We have learned so much from the veterans who have attended our SongwritingWith:Soldiers programs—the various reasons they joined the military, the struggles they endured, the feats they accomplished, the deep bonds they formed with their brothers and sisters in arms, as well as the pain of loss.
We have also learned that many of our veterans kept their experiences private for years, until they put them into songs during our retreats. And, we have learned that doing so has made a big difference in their lives.
After years of struggling, Vietnam veteran Barry Fetterolf felt transformed after attending a SW:S retreat. He vowed to share his songs, Choices Gone and Don’t Let Them Take It, after returning home. Barry’s wife Doreen wrote us a letter saying, “You see, for some reason, turning their emotions into a song allows the trauma to float away. Somehow it depersonalizes the feelings in an acceptable way they can live with. It allows others to share or feel what they feel…”

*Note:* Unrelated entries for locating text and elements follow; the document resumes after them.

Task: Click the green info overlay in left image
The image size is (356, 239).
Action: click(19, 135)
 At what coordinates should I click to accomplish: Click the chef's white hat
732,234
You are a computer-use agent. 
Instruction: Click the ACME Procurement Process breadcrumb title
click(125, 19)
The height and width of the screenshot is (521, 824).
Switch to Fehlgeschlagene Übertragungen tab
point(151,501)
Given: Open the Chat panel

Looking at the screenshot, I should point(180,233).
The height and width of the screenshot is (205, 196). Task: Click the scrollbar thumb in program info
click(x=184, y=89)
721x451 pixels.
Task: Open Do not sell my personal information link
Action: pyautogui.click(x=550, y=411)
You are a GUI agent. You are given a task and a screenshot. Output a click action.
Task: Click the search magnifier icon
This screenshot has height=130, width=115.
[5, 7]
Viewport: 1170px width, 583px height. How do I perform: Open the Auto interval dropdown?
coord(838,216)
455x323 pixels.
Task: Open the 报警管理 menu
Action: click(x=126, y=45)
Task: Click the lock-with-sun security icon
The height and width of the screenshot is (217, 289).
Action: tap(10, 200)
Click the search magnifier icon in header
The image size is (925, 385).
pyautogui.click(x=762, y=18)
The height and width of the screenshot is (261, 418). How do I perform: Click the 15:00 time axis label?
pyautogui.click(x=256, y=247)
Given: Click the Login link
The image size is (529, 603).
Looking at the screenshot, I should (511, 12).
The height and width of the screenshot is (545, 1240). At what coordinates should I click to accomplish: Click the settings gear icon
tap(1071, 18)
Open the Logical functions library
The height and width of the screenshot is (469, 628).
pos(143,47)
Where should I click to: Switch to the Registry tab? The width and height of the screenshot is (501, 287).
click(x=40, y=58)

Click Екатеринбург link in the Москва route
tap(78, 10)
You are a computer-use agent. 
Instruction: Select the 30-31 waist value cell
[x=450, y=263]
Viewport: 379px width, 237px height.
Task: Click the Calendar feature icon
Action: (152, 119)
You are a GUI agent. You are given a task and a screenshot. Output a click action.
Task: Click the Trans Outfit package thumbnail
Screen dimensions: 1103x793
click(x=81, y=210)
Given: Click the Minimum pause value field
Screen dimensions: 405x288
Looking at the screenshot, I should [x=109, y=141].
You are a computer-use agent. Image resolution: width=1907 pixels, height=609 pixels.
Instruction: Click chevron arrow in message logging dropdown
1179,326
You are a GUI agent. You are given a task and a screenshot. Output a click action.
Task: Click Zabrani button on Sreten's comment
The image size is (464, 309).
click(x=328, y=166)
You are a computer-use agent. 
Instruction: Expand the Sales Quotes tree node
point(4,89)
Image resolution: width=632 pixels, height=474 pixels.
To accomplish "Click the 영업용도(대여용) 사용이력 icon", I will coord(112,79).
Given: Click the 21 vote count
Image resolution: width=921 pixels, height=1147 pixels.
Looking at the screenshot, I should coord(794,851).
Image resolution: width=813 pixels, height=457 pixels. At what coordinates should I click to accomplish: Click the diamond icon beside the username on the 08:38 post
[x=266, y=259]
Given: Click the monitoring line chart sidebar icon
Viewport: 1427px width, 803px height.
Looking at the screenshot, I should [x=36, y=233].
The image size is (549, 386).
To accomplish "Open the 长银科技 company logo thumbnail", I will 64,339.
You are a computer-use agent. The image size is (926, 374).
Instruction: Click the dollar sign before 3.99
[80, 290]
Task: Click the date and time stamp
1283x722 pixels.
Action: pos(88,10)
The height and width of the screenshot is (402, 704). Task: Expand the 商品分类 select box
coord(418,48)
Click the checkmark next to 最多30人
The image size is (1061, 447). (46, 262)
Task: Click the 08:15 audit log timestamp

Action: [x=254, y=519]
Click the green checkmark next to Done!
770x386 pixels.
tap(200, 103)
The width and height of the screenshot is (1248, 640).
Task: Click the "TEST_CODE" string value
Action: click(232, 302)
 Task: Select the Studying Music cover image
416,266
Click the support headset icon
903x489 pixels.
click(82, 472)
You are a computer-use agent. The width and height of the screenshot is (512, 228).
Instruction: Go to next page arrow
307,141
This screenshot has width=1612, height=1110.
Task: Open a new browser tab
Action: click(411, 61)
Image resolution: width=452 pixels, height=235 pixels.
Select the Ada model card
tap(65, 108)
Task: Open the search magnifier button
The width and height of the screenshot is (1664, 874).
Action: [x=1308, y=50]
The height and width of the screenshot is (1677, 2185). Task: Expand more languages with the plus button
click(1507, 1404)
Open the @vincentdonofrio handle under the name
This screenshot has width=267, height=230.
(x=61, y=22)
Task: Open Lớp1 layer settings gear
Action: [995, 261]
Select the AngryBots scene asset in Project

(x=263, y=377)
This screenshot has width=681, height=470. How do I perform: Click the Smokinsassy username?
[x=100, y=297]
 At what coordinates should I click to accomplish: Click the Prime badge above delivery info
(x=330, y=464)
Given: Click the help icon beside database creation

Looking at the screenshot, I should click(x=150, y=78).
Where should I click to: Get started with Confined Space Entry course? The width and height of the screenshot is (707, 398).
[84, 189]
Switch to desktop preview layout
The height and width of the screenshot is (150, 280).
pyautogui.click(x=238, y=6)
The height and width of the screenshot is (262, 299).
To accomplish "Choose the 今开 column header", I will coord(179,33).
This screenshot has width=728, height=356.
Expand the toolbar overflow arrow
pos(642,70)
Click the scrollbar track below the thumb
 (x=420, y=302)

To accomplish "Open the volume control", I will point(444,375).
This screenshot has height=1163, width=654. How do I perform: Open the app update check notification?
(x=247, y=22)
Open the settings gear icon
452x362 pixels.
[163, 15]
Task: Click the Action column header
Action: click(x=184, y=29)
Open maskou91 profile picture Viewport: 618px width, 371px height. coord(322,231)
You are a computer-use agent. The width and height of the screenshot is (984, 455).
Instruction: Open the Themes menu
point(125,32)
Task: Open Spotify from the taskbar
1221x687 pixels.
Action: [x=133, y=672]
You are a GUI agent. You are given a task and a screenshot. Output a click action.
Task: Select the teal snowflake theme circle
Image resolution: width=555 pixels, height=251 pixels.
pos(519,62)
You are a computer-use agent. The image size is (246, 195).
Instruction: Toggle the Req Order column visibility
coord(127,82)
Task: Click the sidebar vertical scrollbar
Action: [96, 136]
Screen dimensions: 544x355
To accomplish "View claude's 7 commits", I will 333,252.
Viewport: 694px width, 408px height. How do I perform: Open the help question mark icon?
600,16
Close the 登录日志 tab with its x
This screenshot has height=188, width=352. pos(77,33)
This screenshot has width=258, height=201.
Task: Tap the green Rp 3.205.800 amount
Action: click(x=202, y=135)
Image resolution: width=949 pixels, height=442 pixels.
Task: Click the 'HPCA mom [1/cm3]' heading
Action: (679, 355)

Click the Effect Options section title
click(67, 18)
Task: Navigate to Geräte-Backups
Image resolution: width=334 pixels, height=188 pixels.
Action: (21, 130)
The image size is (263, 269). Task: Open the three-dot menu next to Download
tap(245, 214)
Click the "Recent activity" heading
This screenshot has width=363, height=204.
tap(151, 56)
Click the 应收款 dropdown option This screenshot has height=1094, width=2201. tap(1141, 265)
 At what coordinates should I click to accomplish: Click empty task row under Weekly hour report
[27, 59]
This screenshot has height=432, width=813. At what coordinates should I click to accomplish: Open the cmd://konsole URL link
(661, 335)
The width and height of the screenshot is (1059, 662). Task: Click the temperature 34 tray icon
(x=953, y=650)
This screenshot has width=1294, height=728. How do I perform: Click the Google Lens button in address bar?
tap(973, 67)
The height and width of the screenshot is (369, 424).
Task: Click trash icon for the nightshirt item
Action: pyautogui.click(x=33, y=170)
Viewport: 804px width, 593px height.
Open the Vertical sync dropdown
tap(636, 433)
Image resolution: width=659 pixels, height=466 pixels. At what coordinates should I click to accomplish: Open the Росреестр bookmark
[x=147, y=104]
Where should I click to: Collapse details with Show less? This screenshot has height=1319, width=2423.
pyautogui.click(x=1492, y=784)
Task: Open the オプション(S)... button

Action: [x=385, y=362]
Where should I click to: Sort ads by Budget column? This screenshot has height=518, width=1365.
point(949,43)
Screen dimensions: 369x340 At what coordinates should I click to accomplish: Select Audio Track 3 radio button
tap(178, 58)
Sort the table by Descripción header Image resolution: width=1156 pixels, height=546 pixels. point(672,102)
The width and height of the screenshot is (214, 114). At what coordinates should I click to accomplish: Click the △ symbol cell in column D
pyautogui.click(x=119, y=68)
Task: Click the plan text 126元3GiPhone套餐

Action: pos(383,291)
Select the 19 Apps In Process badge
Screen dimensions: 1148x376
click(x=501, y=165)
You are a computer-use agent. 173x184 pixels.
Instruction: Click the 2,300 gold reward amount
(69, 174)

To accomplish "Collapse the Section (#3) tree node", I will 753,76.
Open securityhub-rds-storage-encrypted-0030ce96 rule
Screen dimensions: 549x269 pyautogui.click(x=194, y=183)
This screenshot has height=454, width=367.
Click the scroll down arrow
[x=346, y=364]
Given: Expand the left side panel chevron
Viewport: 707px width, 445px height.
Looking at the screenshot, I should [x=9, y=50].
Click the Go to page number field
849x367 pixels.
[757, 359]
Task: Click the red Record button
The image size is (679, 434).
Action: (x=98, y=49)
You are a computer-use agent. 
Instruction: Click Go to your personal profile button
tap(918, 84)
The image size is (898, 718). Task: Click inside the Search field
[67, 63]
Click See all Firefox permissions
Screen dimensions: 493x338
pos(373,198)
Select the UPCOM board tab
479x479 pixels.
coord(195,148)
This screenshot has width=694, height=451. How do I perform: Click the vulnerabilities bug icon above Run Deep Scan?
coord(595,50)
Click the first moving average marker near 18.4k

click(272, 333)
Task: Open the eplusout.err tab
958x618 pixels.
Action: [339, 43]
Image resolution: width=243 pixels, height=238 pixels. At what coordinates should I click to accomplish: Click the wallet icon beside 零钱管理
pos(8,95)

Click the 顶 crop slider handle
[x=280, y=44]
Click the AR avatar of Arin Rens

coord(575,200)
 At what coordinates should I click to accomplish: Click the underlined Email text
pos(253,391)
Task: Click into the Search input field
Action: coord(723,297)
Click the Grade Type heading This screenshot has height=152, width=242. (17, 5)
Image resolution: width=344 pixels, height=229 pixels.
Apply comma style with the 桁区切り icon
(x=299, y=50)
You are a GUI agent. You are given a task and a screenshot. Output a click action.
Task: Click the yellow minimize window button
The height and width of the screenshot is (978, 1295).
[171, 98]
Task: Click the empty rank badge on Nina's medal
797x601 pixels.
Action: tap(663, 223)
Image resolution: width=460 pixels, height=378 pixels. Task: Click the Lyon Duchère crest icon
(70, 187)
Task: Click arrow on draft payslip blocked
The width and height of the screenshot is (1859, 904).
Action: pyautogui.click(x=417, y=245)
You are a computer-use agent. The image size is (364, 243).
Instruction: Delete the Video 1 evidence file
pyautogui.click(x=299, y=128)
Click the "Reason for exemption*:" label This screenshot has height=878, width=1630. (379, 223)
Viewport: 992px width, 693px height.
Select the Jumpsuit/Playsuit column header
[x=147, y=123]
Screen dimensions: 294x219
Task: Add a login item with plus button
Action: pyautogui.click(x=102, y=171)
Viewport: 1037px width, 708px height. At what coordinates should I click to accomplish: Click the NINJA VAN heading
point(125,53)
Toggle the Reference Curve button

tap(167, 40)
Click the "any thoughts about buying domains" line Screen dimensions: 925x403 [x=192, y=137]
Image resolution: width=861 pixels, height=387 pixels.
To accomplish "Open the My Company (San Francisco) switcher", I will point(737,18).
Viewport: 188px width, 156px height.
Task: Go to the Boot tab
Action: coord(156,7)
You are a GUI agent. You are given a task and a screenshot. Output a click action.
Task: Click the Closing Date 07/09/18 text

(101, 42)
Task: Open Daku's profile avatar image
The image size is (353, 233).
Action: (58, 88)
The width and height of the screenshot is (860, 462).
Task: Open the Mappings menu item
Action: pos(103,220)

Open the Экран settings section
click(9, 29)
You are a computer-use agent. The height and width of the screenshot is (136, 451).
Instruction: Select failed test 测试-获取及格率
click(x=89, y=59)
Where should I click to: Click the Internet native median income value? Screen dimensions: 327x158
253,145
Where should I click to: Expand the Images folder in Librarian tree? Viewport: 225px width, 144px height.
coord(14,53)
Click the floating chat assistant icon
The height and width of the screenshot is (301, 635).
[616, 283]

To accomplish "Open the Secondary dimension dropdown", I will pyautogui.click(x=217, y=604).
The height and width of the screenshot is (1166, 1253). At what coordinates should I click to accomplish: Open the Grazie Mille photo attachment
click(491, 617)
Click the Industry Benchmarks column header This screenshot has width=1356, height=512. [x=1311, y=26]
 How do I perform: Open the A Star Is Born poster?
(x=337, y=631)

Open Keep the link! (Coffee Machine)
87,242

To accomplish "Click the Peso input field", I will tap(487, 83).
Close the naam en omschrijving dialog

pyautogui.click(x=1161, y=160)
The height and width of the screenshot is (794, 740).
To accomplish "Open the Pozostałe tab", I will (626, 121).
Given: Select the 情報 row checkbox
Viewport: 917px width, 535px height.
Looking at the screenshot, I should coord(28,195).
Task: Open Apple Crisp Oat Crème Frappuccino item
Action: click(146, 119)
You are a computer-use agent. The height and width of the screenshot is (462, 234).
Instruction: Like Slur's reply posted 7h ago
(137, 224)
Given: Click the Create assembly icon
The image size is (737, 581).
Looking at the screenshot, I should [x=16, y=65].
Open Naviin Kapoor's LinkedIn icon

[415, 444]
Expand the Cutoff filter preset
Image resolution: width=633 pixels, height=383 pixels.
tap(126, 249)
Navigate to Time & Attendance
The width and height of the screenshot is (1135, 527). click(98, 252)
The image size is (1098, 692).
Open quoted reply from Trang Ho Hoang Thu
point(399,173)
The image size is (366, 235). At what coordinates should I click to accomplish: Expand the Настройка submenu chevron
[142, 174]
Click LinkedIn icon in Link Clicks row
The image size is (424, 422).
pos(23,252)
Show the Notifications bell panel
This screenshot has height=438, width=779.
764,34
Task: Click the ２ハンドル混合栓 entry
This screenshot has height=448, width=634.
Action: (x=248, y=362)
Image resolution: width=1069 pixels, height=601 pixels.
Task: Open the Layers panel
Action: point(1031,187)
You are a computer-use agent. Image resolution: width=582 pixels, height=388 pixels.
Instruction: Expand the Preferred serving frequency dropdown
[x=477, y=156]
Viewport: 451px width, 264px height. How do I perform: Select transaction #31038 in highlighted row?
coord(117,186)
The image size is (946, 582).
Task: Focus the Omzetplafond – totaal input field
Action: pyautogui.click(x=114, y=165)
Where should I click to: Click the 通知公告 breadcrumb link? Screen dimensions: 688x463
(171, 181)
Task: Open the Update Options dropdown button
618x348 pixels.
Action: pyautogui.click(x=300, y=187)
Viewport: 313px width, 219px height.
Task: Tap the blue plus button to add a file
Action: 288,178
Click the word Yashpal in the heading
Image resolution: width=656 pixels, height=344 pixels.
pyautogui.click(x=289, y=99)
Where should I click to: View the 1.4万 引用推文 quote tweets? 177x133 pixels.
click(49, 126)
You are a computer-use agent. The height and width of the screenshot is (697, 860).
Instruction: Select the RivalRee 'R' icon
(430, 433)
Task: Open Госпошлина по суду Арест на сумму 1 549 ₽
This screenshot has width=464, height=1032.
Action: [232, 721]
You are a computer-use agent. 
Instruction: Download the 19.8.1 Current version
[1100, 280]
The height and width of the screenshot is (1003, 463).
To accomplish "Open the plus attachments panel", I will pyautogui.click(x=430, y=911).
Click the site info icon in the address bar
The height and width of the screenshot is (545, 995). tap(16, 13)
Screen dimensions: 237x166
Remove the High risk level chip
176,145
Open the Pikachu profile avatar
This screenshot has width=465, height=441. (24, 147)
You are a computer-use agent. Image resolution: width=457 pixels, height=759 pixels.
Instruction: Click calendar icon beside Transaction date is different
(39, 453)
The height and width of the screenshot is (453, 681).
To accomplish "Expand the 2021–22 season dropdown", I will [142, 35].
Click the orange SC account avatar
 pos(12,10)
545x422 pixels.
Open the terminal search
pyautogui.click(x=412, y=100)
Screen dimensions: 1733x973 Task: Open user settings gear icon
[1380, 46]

Barry arrived at the retreat believing he’d have little in common with the younger participants. Today, he keeps in close touch with Andy and Deven, two Navy servicemen who are in a band, and frequently deployed. Barry has promised to attend one of their shows.
After Vietnam veterans Bill Keyes and Peter Nardolillo attended a retreat in December 2013, they went home determined to helped more veterans experience the program. Since then, they have raised funds for SongwritingWith:Soldiers every year.
What we have learned from our SW:S veterans of all ages – whether they served at home or in Korea, Vietnam, Kosovo, Kuwait, or post 9/11 wars – is the enormous power of connecting with others who care. And, when that connection happens through collaborative songwriting and forging community, lives are changed.
We know ours have been. For this, we are deeply grateful to all the SW:S veterans, whose songs we listen to throughout the year. Today, we listen to their words as deeply as we can, acknowledge their experiences as fully as we can, and share their songs as widely as we can. Today, we honor of all veterans and military families.